• Supplied material:

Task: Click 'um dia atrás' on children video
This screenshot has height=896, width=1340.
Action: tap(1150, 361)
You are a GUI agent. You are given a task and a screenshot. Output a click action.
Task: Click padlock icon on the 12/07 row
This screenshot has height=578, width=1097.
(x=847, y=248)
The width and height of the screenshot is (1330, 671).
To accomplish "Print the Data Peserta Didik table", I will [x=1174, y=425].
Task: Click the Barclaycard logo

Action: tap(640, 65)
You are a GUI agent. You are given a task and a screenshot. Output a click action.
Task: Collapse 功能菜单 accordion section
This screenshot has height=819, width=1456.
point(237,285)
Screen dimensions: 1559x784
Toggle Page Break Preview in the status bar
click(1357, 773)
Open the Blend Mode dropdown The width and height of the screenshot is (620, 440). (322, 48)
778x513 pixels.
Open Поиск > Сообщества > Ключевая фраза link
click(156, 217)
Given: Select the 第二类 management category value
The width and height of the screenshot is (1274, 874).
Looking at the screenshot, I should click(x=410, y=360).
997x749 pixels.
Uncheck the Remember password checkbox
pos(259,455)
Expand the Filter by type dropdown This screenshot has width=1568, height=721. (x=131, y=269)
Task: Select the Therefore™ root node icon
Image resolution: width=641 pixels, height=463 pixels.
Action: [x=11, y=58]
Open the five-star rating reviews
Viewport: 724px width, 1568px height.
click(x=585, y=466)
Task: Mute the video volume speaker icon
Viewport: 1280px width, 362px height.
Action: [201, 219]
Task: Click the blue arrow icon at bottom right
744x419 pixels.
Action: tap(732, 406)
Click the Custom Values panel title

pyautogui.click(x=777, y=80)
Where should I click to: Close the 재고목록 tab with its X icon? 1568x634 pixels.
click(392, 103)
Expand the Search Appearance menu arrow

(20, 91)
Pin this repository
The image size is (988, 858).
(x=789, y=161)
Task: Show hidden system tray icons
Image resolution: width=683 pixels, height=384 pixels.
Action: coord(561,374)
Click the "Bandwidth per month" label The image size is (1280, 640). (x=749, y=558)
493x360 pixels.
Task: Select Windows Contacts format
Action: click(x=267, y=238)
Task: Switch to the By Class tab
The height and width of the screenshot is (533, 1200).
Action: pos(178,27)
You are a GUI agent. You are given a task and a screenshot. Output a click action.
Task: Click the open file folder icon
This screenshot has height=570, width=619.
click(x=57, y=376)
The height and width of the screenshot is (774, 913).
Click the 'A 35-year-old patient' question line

• Written task: Rewrite every line of the records above as a JSON array of strings, one string per line, omitting blank lines.

• Expected answer:
[
  "Task: Click 'um dia atrás' on children video",
  "This screenshot has height=896, width=1340.",
  "Action: tap(1150, 361)",
  "You are a GUI agent. You are given a task and a screenshot. Output a click action.",
  "Task: Click padlock icon on the 12/07 row",
  "This screenshot has height=578, width=1097.",
  "(x=847, y=248)",
  "The width and height of the screenshot is (1330, 671).",
  "To accomplish \"Print the Data Peserta Didik table\", I will [x=1174, y=425].",
  "Task: Click the Barclaycard logo",
  "Action: tap(640, 65)",
  "You are a GUI agent. You are given a task and a screenshot. Output a click action.",
  "Task: Collapse 功能菜单 accordion section",
  "This screenshot has height=819, width=1456.",
  "point(237,285)",
  "Screen dimensions: 1559x784",
  "Toggle Page Break Preview in the status bar",
  "click(1357, 773)",
  "Open the Blend Mode dropdown The width and height of the screenshot is (620, 440). (322, 48)",
  "778x513 pixels.",
  "Open Поиск > Сообщества > Ключевая фраза link",
  "click(156, 217)",
  "Given: Select the 第二类 management category value",
  "The width and height of the screenshot is (1274, 874).",
  "Looking at the screenshot, I should click(x=410, y=360).",
  "997x749 pixels.",
  "Uncheck the Remember password checkbox",
  "pos(259,455)",
  "Expand the Filter by type dropdown This screenshot has width=1568, height=721. (x=131, y=269)",
  "Task: Select the Therefore™ root node icon",
  "Image resolution: width=641 pixels, height=463 pixels.",
  "Action: [x=11, y=58]",
  "Open the five-star rating reviews",
  "Viewport: 724px width, 1568px height.",
  "click(x=585, y=466)",
  "Task: Mute the video volume speaker icon",
  "Viewport: 1280px width, 362px height.",
  "Action: [201, 219]",
  "Task: Click the blue arrow icon at bottom right",
  "744x419 pixels.",
  "Action: tap(732, 406)",
  "Click the Custom Values panel title",
  "pyautogui.click(x=777, y=80)",
  "Where should I click to: Close the 재고목록 tab with its X icon? 1568x634 pixels.",
  "click(392, 103)",
  "Expand the Search Appearance menu arrow",
  "(20, 91)",
  "Pin this repository",
  "The image size is (988, 858).",
  "(x=789, y=161)",
  "Task: Show hidden system tray icons",
  "Image resolution: width=683 pixels, height=384 pixels.",
  "Action: coord(561,374)",
  "Click the \"Bandwidth per month\" label The image size is (1280, 640). (x=749, y=558)",
  "493x360 pixels.",
  "Task: Select Windows Contacts format",
  "Action: click(x=267, y=238)",
  "Task: Switch to the By Class tab",
  "The height and width of the screenshot is (533, 1200).",
  "Action: pos(178,27)",
  "You are a GUI agent. You are given a task and a screenshot. Output a click action.",
  "Task: Click the open file folder icon",
  "This screenshot has height=570, width=619.",
  "click(x=57, y=376)",
  "The height and width of the screenshot is (774, 913).",
  "Click the 'A 35-year-old patient' question line"
]